We turn now from the nonsense of Legends to the troubled nuns and priest of Doubt, a Parable, John Patrick Shanley's Pulitzer-winning 2005 one-act that delves into secrets and lies in a Bronx Catholic school in 1964. Terry Martin has directed the local premiere for Addison's WaterTower Theatre.

This is a tough, provocative play, an unsettling look into the potentially destructive effects of both moral certainty and uncertainty when they're taken to extremes. It's also a nifty mystery involving charismatic Father Flynn (played by Regan Adair) and the suspicions of the school principal, a fire-breathing dragon of a nun named Sister Aloysius (Nancy Sherrard), who believes the priest is "interfering with" the school's only black student (never seen). An idealistic new teacher, Sister James (Jessica Wiggers), agonizes about whether to back up the older nun's allegations. She wants to believe in the priest, who denies everything, but she can see the 12-year-old student suffering. The case grows more complicated when the boy's mother (Denise Lee), in a confrontation with Sister Aloysius, makes surprising demands about how she wants the matter handled.

In short scenes, Shanley shifts the evidence to one side and then another, always leaving the viewer unsure who the villain might be. Is genial Father Flynn really a pedophilic monster behind that smile? Or is Sister Aloysius, who thinks ballpoint pens are dangerously high tech, bent on derailing the career of the popular priest because he's trying to modernize the church?

Expertly acted by the four-member ensemble—particularly Adair, who uses a convincing Boston Irish brogue, and Lee, who brings a quiet power to her role as the mom—WaterTower's Doubt is marred by static staging by Martin that leaves actors stuck in one spot, sitting in face-to-face profile for long stretches. Un-miked, their voices occasionally drop too low to be heard from the back rows and having them turned sideways doesn't help.

John Hobbie's scenic design is also problematic. He has taken great care to place realistic-looking bricks on school walls and real dried leaves on the ground. But the door to Sister Aloysius' office is a flimsy panel painted with fake brown wood grain that looks slapdash and out of place on the rest of the set.
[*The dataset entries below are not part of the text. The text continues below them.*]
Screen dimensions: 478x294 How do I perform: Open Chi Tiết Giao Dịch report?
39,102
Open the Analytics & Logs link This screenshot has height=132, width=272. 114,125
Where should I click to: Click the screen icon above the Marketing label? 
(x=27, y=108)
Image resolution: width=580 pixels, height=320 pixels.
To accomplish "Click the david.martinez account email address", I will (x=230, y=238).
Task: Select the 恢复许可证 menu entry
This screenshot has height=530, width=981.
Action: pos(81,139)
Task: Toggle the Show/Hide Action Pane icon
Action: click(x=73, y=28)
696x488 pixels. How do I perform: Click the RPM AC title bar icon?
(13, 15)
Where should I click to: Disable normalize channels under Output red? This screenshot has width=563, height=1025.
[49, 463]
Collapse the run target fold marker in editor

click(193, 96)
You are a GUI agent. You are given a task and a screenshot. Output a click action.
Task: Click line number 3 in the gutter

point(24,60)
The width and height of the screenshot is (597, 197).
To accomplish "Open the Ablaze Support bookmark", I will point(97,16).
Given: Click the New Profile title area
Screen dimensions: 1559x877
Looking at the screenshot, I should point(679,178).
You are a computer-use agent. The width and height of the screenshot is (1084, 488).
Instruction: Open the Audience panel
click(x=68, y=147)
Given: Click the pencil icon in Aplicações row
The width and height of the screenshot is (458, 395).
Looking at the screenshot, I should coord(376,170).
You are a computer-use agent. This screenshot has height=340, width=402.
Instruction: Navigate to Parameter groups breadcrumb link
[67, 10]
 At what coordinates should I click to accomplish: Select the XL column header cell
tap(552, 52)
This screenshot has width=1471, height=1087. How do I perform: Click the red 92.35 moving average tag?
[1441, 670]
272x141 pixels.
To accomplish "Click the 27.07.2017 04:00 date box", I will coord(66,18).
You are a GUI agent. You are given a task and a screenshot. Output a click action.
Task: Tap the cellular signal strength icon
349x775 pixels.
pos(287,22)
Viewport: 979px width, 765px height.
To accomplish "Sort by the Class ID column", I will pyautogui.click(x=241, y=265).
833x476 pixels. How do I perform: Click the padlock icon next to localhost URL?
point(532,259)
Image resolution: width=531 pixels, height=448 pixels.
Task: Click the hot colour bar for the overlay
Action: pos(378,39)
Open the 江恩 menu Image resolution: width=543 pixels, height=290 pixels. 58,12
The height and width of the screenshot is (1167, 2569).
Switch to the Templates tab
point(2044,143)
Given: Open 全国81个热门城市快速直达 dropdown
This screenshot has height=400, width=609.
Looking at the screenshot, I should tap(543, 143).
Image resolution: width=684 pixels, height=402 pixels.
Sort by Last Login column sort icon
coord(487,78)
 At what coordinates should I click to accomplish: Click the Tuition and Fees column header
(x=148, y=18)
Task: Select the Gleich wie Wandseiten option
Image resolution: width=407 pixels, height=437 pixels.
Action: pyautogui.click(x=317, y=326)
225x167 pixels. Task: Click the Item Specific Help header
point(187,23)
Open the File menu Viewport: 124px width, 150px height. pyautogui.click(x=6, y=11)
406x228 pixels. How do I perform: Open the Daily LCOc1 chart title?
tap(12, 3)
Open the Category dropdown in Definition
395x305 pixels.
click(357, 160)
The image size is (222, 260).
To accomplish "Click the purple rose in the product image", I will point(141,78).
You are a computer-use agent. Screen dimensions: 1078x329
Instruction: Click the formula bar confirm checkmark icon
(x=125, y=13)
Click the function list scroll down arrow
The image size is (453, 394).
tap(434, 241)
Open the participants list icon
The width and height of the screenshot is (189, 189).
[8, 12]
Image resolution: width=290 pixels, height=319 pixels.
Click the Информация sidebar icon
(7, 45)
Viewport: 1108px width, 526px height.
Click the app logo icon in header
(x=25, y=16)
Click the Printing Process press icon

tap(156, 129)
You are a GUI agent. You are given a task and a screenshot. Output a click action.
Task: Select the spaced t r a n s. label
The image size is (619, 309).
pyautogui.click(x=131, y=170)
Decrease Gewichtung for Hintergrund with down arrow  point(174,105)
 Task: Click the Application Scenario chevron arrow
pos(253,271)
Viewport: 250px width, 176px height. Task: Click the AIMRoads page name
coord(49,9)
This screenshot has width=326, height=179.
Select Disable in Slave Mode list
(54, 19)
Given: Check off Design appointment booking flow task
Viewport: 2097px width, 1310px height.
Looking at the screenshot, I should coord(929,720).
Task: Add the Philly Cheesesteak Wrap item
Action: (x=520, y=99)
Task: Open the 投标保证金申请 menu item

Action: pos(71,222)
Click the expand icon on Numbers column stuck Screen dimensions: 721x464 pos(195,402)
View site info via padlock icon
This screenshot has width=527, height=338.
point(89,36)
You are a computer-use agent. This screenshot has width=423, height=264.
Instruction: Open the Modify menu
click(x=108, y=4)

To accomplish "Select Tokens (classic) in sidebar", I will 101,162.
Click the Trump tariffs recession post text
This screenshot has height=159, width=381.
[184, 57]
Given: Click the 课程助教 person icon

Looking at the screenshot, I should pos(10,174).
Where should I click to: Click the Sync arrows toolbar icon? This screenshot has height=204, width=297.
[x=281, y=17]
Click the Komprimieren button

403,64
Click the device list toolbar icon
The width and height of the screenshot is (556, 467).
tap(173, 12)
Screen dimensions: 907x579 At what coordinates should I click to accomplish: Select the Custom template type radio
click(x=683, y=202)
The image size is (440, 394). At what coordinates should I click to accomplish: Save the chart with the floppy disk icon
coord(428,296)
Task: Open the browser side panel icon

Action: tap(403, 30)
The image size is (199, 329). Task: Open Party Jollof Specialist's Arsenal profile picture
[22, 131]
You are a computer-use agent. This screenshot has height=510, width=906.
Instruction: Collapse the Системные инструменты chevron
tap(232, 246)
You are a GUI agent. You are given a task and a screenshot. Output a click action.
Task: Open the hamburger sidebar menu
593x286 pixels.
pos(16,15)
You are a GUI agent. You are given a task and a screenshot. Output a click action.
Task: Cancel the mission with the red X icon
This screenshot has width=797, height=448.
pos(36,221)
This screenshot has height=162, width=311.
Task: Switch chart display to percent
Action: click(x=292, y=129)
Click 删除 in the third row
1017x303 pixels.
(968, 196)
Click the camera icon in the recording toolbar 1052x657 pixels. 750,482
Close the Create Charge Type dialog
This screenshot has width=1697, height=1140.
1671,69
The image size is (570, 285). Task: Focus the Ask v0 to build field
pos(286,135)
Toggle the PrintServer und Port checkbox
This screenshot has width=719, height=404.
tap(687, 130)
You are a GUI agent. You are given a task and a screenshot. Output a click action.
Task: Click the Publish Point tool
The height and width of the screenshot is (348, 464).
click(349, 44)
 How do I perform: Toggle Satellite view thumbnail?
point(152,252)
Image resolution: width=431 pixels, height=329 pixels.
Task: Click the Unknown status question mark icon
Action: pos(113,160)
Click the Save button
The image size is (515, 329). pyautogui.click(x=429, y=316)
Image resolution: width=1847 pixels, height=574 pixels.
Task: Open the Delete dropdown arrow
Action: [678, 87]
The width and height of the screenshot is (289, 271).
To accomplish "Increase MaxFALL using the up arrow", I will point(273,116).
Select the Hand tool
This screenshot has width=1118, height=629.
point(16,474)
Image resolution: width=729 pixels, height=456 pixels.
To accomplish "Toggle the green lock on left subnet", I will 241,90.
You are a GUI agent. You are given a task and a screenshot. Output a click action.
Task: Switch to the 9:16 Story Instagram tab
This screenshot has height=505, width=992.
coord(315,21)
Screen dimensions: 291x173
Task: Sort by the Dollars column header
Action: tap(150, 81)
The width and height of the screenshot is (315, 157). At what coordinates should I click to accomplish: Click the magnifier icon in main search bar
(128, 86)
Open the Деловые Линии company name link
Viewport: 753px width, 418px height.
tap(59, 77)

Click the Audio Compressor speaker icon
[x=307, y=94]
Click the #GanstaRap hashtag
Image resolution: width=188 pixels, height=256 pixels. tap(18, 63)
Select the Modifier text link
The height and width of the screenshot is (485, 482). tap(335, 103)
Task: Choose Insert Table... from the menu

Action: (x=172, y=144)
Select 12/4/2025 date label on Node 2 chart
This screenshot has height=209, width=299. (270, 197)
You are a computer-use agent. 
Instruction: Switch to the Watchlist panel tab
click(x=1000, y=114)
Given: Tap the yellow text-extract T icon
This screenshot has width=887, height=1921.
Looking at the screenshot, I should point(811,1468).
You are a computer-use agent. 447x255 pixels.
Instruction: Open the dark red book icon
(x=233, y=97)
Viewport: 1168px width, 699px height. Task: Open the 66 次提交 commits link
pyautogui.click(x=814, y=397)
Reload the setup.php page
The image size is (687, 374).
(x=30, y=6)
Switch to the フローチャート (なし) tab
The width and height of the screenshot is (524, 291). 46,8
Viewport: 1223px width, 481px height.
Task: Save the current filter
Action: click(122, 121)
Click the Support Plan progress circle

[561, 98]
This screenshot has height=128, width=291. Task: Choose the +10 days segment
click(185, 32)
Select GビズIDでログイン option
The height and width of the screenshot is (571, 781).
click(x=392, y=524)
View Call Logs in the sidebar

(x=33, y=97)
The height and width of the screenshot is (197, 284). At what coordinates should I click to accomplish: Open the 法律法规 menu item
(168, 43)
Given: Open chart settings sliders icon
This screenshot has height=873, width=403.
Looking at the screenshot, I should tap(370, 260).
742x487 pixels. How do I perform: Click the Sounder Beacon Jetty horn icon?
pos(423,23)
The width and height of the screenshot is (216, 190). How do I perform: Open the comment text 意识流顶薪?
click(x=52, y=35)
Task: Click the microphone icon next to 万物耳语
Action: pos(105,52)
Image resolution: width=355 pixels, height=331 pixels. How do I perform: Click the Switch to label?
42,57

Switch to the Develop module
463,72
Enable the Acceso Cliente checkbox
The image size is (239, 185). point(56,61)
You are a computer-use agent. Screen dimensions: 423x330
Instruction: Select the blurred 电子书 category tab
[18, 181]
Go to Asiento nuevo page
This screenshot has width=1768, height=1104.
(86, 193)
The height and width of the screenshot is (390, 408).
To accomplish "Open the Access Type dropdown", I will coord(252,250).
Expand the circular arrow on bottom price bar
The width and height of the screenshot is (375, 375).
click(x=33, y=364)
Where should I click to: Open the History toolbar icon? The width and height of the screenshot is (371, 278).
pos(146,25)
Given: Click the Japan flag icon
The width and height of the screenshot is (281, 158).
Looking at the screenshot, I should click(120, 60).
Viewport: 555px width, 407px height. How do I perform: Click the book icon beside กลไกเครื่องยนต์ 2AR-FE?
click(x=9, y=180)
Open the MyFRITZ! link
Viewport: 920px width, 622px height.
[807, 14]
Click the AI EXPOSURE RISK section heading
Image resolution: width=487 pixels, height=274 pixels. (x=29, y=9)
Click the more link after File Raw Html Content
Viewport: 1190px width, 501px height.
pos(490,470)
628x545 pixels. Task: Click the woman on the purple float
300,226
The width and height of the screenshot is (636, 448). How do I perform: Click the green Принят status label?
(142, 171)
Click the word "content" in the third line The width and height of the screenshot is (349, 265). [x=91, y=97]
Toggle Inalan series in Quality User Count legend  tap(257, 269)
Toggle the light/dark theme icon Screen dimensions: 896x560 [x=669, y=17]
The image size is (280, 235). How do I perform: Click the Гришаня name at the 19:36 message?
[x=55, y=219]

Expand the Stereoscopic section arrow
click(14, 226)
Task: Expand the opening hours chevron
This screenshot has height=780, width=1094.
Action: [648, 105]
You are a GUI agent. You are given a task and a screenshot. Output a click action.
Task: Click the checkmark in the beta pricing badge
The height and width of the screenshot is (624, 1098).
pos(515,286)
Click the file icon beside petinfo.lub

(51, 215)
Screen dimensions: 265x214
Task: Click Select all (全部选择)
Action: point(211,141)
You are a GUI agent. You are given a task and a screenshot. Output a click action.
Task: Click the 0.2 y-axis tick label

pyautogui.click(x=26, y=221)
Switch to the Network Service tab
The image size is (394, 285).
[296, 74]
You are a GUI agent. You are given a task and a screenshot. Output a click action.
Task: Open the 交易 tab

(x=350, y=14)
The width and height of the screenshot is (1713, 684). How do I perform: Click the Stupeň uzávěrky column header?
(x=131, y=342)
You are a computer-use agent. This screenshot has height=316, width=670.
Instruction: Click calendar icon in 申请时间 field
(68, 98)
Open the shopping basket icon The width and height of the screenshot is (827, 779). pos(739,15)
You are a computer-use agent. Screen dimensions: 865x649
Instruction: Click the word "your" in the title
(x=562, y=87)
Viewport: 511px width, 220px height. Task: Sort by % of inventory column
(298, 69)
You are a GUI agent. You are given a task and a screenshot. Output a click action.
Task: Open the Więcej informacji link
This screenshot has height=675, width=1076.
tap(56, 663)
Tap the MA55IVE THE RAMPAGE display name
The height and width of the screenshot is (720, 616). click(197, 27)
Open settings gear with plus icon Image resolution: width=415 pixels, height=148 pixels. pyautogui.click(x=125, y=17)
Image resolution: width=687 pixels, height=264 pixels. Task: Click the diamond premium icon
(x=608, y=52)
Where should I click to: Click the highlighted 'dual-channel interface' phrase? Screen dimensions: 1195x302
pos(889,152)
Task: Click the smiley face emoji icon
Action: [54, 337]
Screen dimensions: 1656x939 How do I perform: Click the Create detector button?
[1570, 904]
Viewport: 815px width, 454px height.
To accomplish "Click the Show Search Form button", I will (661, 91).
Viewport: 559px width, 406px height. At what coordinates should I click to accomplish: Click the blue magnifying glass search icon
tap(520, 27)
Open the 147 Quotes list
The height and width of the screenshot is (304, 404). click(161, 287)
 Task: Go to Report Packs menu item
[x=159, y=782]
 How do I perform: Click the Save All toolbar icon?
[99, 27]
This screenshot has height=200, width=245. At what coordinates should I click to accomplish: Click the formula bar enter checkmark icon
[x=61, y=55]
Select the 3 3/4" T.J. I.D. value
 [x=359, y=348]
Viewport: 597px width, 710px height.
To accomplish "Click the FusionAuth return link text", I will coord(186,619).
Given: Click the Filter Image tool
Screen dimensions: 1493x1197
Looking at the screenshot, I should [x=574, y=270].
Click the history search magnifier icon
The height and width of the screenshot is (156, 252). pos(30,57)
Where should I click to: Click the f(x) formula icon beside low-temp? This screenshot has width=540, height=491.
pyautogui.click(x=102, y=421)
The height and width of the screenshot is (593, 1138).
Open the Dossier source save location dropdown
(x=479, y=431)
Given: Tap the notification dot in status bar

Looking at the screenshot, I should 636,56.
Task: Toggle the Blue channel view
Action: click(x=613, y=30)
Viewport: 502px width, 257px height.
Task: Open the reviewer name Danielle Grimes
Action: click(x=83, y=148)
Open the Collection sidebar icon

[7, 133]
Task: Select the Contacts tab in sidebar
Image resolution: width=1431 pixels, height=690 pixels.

And for a play that feels like a small chamber piece, filling WaterTower's barnlike space with tall church roof peaks and stained glass windows only serves to dwarf the actors on the stage below.

At just 90 minutes, Doubt is a beautiful play that resonates with Shanley's precise, well-tempered dialogue. It's also a puzzler. Like a biblical parable, the story offers more to ponder beyond simply what is said. It keeps the audience guessing. Did he or didn't he? At the end we think we know. Or do we?